Below is a listing. Quote from it, exactly, the lines from the one containing "Where should I click to: Open the terminal" down to the one containing "Task: Select the Геолокация section", both ends included, and nothing else.

● Data excerpts:
---+---
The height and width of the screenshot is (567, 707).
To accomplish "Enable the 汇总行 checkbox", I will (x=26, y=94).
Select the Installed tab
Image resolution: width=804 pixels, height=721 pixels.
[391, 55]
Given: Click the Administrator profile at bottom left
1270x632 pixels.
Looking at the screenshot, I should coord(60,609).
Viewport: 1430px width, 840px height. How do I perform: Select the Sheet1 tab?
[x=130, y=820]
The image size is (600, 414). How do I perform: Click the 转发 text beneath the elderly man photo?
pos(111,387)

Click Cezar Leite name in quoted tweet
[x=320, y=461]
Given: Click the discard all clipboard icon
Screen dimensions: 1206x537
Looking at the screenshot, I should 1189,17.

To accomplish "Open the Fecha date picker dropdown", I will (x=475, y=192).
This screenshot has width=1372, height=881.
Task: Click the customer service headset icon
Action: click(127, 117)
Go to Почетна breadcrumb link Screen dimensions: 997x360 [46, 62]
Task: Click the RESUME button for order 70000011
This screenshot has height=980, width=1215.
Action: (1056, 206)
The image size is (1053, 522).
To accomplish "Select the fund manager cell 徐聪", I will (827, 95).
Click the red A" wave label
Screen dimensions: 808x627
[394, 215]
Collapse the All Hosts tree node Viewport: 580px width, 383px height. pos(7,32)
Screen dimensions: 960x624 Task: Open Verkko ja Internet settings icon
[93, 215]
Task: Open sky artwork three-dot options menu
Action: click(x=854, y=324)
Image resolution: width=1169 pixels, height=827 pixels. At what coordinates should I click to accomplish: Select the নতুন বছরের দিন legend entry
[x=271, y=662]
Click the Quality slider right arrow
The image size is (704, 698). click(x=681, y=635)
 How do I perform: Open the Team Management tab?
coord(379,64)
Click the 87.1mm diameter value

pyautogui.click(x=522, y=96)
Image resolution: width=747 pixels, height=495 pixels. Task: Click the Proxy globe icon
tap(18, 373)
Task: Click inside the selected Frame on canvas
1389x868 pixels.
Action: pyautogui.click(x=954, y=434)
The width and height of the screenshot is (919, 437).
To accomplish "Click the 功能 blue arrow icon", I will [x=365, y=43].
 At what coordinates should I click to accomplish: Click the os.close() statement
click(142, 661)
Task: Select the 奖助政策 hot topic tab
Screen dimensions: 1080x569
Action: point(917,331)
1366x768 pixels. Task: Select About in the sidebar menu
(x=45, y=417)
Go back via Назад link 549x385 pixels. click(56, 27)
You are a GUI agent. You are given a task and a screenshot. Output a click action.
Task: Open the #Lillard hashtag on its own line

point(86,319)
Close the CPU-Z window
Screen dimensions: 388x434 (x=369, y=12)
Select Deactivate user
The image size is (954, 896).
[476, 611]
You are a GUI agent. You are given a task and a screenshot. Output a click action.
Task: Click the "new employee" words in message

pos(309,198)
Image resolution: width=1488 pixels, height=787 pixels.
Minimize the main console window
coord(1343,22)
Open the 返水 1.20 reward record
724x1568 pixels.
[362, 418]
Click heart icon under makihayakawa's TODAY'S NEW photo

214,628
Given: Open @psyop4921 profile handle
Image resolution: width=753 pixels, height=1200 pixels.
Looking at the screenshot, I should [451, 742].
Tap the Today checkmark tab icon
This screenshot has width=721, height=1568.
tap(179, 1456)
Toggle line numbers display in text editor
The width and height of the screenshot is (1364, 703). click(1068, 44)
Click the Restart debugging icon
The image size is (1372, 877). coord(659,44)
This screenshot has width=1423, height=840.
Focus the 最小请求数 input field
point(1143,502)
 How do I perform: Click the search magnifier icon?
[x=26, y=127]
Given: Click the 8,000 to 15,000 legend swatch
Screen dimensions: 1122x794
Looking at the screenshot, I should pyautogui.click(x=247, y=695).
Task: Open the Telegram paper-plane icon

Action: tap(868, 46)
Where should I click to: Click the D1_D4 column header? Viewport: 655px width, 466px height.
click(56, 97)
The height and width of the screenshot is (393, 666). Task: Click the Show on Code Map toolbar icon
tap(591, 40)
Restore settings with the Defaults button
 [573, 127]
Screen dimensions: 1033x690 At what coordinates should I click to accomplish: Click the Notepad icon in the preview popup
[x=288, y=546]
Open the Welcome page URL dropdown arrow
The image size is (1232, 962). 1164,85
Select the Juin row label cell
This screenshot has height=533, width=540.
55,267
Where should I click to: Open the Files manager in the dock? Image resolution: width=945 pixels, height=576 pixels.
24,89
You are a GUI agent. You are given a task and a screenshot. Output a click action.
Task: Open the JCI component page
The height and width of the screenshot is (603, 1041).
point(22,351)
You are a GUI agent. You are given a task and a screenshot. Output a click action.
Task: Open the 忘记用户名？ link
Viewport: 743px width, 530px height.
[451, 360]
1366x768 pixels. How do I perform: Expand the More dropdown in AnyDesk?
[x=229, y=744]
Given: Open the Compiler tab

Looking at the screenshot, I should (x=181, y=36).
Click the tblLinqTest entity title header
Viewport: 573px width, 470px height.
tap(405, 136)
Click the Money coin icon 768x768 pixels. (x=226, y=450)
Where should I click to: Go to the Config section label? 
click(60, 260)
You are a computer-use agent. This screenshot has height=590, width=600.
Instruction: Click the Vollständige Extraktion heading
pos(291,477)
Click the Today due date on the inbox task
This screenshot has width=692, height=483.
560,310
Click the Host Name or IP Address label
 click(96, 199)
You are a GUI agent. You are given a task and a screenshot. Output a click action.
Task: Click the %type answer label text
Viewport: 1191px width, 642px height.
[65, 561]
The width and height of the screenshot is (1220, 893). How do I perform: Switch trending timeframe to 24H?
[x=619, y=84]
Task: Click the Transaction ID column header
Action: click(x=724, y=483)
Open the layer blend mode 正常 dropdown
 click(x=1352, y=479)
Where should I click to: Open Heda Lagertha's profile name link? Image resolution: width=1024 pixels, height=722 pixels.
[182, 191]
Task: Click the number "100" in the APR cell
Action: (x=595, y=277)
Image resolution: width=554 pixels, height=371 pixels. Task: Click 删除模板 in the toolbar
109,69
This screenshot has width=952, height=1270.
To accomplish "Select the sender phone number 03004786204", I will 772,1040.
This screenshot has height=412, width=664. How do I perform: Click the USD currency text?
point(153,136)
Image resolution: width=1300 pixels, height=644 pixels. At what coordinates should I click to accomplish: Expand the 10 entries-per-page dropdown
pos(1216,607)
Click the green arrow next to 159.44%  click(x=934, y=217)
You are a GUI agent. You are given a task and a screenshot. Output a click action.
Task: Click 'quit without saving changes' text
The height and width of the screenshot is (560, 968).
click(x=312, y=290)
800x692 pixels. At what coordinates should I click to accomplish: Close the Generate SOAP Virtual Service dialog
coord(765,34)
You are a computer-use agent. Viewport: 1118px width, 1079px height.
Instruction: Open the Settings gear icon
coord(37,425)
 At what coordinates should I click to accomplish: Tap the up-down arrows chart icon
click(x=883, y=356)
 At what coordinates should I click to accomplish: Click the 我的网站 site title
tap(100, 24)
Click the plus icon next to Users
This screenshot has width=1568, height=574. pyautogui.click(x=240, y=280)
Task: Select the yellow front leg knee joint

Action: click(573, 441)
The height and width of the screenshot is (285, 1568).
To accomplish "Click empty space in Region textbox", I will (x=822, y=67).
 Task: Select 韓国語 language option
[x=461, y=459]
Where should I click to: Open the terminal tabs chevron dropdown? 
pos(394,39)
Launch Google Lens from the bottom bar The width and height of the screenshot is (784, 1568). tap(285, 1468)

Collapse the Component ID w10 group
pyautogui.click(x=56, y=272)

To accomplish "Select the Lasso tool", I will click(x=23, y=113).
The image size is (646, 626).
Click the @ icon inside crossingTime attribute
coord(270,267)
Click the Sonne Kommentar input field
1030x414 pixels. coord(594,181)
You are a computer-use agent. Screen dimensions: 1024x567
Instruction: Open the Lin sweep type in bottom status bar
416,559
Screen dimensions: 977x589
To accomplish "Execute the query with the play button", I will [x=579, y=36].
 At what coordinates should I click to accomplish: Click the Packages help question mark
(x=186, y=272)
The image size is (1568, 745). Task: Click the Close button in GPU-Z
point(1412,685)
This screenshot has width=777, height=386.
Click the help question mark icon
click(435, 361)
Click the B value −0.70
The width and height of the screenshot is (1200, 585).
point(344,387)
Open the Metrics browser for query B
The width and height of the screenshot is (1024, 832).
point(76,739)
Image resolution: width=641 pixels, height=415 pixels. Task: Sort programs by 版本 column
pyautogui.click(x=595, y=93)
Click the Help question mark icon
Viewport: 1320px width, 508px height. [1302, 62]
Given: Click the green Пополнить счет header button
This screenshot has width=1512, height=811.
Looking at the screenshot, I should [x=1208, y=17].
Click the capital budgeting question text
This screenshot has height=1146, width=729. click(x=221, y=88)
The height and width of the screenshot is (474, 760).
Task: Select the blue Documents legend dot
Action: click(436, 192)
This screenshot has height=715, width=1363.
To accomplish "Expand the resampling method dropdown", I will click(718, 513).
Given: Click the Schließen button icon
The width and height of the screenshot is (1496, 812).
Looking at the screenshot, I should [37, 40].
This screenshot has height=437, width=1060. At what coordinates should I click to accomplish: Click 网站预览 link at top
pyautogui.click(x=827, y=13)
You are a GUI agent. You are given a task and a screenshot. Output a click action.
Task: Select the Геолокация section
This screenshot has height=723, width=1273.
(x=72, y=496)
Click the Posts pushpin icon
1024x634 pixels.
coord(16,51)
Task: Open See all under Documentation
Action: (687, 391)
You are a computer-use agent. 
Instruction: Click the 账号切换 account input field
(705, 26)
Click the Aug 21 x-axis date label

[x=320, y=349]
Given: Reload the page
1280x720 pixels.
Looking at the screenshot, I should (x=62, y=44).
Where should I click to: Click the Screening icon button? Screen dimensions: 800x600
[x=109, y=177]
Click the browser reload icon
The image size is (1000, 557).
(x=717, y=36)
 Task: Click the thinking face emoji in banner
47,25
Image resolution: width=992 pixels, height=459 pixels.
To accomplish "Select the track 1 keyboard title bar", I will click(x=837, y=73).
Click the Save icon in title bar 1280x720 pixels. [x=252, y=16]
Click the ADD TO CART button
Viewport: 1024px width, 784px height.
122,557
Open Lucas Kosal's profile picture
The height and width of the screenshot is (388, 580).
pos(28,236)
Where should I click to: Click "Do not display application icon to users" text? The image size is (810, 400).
---+---
● Exercise solution:
Where should I click to: Open the terminal tabs chevron dropdown? 
pos(394,39)
Launch Google Lens from the bottom bar The width and height of the screenshot is (784, 1568). tap(285, 1468)

Collapse the Component ID w10 group
pyautogui.click(x=56, y=272)

To accomplish "Select the Lasso tool", I will click(x=23, y=113).
The image size is (646, 626).
Click the @ icon inside crossingTime attribute
coord(270,267)
Click the Sonne Kommentar input field
1030x414 pixels. coord(594,181)
You are a computer-use agent. Screen dimensions: 1024x567
Instruction: Open the Lin sweep type in bottom status bar
416,559
Screen dimensions: 977x589
To accomplish "Execute the query with the play button", I will [x=579, y=36].
 At what coordinates should I click to accomplish: Click the Packages help question mark
(x=186, y=272)
The image size is (1568, 745). Task: Click the Close button in GPU-Z
point(1412,685)
This screenshot has width=777, height=386.
Click the help question mark icon
click(435, 361)
Click the B value −0.70
The width and height of the screenshot is (1200, 585).
point(344,387)
Open the Metrics browser for query B
The width and height of the screenshot is (1024, 832).
point(76,739)
Image resolution: width=641 pixels, height=415 pixels. Task: Sort programs by 版本 column
pyautogui.click(x=595, y=93)
Click the Help question mark icon
Viewport: 1320px width, 508px height. [1302, 62]
Given: Click the green Пополнить счет header button
This screenshot has width=1512, height=811.
Looking at the screenshot, I should [x=1208, y=17].
Click the capital budgeting question text
This screenshot has height=1146, width=729. click(x=221, y=88)
The height and width of the screenshot is (474, 760).
Task: Select the blue Documents legend dot
Action: click(436, 192)
This screenshot has height=715, width=1363.
To accomplish "Expand the resampling method dropdown", I will click(718, 513).
Given: Click the Schließen button icon
The width and height of the screenshot is (1496, 812).
Looking at the screenshot, I should [37, 40].
This screenshot has height=437, width=1060. At what coordinates should I click to accomplish: Click 网站预览 link at top
pyautogui.click(x=827, y=13)
You are a GUI agent. You are given a task and a screenshot. Output a click action.
Task: Select the Геолокация section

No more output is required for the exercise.